Many cite the 9/11 attacks and how passengers scrambled to make calls at the final moments.
However, experts have revealed why they may not have been able to do the same on MH370.
According to radar analysis, the plane is believed to have been flying as high as 45,000 feet and as low as 23,000 feet.
Yet, even at the lowest possible estimates, Vincent Lau says the plane was too high to register with mobile towers.
The wireless communications specialist told CNN in 2014: “If you look at the data, in this case, the altitude at which the plane was traveling is too high.
“Even on the ground it wouldn’t be easy to pick up from that distance, and if you are flying it’s even more difficult because at those angles you are only picking up what we call leakage from the side loops of the antennas, which are substantially weaker than the signals from the main loops of the base stations.”
Bill Rojas, director of telecom research at IDC Asia Pacific revealed the plane would need to be flying at a much lower altitude to stand any chance of picking up a signal.
He said during the same interview: “In terms of the altitude it would have to be no higher than around 10,000 feet, anything higher would be problematic.
“If the plane was flying over northern Malaysia or southern Thailand – basically the rural area – then it’s very possible that a cell tower could register the signal from the phones, assuming they were on.

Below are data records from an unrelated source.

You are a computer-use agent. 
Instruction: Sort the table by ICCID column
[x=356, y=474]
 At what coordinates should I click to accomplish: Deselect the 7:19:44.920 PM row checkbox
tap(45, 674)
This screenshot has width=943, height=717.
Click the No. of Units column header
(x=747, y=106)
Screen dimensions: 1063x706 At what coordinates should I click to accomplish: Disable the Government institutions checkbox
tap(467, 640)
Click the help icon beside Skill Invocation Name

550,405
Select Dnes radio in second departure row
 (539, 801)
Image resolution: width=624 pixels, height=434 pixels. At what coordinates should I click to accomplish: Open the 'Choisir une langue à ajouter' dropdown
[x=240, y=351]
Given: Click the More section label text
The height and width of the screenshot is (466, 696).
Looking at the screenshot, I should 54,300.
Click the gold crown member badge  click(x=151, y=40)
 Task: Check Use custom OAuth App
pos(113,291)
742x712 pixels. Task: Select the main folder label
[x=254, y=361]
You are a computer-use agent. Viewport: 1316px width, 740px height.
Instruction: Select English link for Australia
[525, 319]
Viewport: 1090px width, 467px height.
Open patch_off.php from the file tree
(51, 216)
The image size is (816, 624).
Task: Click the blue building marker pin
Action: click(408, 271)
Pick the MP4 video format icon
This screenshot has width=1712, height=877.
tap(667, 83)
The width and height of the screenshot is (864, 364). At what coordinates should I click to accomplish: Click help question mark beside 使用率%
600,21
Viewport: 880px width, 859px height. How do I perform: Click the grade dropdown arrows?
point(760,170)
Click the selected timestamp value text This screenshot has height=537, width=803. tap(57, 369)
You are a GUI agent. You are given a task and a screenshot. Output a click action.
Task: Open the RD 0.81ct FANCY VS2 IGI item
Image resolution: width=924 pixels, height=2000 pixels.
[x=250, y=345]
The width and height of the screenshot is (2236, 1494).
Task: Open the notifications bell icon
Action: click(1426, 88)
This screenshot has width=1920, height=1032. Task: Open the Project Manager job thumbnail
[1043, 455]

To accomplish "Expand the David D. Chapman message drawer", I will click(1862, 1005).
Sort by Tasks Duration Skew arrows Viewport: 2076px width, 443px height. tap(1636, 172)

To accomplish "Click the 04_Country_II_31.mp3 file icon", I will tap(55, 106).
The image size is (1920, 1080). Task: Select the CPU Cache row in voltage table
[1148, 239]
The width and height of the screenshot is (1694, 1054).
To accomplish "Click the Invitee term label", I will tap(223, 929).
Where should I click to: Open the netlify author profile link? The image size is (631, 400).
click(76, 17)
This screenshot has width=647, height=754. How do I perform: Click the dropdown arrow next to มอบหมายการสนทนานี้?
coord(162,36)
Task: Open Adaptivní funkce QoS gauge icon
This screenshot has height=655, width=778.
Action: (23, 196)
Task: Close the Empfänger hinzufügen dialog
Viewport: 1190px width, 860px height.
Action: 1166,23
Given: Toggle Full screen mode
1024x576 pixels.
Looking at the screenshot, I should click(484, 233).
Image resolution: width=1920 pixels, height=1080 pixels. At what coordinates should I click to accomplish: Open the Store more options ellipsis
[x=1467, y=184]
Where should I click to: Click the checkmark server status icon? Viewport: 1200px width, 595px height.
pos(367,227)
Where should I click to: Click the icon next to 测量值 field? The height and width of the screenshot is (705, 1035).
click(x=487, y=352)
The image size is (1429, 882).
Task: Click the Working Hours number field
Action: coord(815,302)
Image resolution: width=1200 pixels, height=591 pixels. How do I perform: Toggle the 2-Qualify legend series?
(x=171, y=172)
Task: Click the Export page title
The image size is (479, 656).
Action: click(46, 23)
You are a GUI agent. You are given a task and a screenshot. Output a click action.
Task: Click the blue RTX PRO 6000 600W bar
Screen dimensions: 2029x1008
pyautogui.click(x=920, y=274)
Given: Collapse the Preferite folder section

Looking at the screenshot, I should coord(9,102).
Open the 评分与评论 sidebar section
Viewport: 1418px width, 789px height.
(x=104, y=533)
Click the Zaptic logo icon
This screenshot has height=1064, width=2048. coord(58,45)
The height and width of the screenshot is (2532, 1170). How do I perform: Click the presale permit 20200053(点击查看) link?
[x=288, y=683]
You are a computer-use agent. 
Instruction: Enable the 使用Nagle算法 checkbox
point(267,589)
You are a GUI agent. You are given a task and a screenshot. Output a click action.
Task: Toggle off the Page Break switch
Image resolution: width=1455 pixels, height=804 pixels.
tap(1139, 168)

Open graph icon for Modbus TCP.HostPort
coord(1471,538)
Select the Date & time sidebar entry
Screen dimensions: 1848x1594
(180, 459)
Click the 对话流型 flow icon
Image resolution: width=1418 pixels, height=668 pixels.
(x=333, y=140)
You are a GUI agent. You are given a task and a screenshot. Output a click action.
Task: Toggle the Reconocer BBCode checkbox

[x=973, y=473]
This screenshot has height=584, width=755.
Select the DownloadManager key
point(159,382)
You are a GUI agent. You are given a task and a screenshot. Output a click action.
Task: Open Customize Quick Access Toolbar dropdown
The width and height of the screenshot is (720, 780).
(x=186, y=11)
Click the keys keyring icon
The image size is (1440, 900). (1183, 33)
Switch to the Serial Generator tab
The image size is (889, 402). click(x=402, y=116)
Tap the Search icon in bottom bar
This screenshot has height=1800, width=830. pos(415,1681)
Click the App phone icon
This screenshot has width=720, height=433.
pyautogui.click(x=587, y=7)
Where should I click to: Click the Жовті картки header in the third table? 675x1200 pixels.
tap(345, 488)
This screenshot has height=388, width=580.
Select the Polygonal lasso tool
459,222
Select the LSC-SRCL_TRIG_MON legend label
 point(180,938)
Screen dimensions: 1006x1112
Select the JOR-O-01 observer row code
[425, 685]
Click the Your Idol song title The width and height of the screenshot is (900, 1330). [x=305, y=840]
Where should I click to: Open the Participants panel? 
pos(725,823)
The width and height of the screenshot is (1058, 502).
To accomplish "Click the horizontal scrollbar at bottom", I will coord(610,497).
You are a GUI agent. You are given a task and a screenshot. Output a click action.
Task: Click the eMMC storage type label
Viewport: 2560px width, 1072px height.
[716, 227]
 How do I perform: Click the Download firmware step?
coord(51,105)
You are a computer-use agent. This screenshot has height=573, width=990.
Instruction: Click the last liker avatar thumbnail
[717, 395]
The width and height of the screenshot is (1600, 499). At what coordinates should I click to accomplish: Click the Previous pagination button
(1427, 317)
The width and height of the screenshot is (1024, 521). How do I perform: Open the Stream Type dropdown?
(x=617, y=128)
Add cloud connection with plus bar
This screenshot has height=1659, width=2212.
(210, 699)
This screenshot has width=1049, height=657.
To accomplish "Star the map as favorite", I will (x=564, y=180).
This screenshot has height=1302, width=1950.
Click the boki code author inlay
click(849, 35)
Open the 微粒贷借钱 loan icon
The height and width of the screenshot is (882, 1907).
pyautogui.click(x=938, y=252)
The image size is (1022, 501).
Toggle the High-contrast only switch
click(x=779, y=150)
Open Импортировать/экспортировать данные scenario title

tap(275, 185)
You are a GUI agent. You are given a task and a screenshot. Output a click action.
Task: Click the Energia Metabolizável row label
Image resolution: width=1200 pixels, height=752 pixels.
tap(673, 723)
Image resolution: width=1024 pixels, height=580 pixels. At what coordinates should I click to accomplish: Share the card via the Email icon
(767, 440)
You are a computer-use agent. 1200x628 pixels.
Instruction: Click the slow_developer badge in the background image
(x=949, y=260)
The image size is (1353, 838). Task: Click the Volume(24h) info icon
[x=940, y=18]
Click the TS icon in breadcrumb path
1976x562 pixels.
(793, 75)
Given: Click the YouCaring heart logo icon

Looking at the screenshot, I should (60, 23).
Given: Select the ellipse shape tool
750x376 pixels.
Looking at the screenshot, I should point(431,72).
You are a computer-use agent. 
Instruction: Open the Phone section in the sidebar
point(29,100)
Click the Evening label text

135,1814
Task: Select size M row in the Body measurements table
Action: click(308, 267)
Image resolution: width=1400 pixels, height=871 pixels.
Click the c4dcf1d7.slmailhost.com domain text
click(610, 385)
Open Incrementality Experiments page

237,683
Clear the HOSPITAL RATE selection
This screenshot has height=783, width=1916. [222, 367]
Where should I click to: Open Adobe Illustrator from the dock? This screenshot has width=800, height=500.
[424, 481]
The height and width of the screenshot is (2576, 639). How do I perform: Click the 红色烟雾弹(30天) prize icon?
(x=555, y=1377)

“Technically it is possible.”
However, Mr Rojas admitted that there was a flaw to the theory.
He detailed that the aircraft would have had to be flying at speeds of under 150mph in order for passengers to make or receive calls.
Most planes cruise at roughly 450 to 500mph, which would make the possibility of making a call impossible.
However, there could be another reason why passengers could not use their phones.
Some experts have claimed it is possible that the passengers suffered from hypoxia – a lack of oxygen to the brain – after a fire broke out on board.
This is supported by a discovery made by an investigation team appointed by the Malaysian government in 2015 to probe the missing plane.
They found the emergency oxygen system on the flight deck of MH370 had to be repaired shortly before takeoff.
A pressurisation fault was one of eight defects reported to maintenance staff the morning before the doomed flight took off, according to the team.
This led the Australian Transport Safety Bureau, who headed up the search for MH370, to suggest that a catastrophic event on the aircraft such as oxygen starvation might have caused those aboard to become incapacitated.
It would then have continued flying on autopilot until the fuel finally ran out.
However, this idea is just one theory among hundreds of others proposed over the last five years.
While more outrageous ideas have claimed the plane was a “flying bomb” due to the cargo of five tonnes of mangosteens and 221kg of lithium-ion batteries.
However, we are still no closer to knowing the truth.